Oui, j’ai beaucoup travaillé sur la fiscalité internationale. J’ai, d’ailleurs, publié un livre intitulé An Insight into Mauritius Tax Conventions où je passe en revue tous les traités de non-double imposition conclus par Maurice. Personnellement, j’ai été impliqué dans les négociations d’une soixantaine de traités et de Tax Information Exchange Agreement. J’ai aussi participé à la révision de certains traités lorsque cela s’avérait nécessaire. J’ai eu la chance de participer à plusieurs projets de l’OCDE et d’autres organisations internationales et régionales dont l’East African Community.
Le chapitre concernant la fiscalité internationale souligne que la mondialisation et le progrès technique ont donné un nouvel élan aux transactions transfrontalières.

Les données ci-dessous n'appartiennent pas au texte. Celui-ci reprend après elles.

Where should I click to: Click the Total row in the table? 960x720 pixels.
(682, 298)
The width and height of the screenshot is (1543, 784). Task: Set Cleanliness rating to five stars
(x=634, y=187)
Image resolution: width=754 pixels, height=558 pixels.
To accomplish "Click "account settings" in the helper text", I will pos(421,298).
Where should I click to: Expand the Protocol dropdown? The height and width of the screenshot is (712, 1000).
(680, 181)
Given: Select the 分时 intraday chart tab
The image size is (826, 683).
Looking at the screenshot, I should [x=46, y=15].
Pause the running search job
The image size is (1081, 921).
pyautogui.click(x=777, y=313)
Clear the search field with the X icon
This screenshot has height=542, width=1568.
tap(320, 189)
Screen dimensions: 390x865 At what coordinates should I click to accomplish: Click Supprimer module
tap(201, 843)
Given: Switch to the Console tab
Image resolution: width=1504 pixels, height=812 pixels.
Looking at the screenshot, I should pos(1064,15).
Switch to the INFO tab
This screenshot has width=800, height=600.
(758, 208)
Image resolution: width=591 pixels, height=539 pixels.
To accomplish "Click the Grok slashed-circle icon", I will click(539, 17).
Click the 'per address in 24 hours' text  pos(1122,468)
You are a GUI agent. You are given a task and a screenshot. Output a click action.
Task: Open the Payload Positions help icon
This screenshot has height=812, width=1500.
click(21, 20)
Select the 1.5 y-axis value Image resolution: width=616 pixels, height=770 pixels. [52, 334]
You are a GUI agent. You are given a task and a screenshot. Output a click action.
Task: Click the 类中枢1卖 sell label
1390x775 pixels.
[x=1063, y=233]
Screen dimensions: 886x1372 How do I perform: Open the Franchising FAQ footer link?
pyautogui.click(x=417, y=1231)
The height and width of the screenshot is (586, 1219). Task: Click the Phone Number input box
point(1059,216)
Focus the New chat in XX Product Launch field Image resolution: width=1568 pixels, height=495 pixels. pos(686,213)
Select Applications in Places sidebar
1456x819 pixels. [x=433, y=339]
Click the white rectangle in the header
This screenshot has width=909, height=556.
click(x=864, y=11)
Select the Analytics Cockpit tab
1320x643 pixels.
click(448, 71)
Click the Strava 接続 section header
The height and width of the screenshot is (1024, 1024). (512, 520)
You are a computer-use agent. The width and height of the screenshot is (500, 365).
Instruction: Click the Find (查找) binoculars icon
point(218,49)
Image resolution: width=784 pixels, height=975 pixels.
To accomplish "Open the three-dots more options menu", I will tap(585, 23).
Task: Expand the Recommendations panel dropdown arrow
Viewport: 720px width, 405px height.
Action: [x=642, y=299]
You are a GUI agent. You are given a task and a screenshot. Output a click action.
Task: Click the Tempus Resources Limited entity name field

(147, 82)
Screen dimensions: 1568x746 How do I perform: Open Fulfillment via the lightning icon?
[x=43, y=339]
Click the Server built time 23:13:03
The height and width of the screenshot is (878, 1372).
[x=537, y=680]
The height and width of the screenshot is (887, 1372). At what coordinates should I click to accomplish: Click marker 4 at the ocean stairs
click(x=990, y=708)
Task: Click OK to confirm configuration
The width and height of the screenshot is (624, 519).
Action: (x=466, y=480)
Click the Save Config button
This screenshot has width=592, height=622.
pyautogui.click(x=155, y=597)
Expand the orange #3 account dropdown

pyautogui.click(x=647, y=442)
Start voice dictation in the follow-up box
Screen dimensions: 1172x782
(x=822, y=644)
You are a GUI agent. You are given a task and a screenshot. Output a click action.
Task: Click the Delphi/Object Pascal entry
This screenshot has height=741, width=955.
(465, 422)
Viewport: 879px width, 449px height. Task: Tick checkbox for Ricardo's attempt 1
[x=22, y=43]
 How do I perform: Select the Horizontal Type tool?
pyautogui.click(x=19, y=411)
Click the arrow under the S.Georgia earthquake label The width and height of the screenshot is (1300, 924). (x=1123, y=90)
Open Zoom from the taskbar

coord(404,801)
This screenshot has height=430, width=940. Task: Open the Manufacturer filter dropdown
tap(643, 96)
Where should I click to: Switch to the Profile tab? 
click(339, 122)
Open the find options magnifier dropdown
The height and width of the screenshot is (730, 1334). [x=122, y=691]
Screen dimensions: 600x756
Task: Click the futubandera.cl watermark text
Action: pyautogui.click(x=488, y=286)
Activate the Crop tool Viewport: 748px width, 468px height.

Dans le même temps, de nouvelles possibilités de fraude et d’évasion fiscale internationales ont été créées. L’évasion et la fraude fiscales internationales sont devenues un phénomène mondial qui n’épargne aucune juridiction. La nécessité d’un environnement fiscal mondial transparent et des conditions de concurrence équitables sont indispensables à la croissance économique. Pour résoudre un problème mondial, il est nécessaire de trouver une solution mondiale qui puisse être obtenue grâce à la coopération et à l’assistance internationales.
Les défis sont nombreux dans un monde en constante mutation. Parmi ces défis, figure la nécessité d’éliminer la double imposition sur la base de règles internationales convenues qui soient claires et prévisibles, la nécessité de promouvoir l’interaction de différentes règles fiscales créant une double non-imposition. Il y a également la prolifération de multinationales aux fonctions centralisées sur les plans régional ou international, l’essor du secteur des services et des produits numériques ainsi que la nécessité d’une planification fiscale agressive.
Le G20 et l’OCDE se sont lancés dans plusieurs projets fiscaux aux résultats prometteurs. J’évoque la participation de Maurice dans diverses initiatives internationales pour combattre la fraude et l’évasion fiscale à l’international. Les lecteurs trouveront aussi des détails concernant le Base Erosion and profit Shifting dont la mise en œuvre est suivie par l’OCDE.
J’espère que mes travaux contribueront à la formation des techniciens compétents qui seront à la base de tous les accords et conventions adoptés par la suite par des politiciens.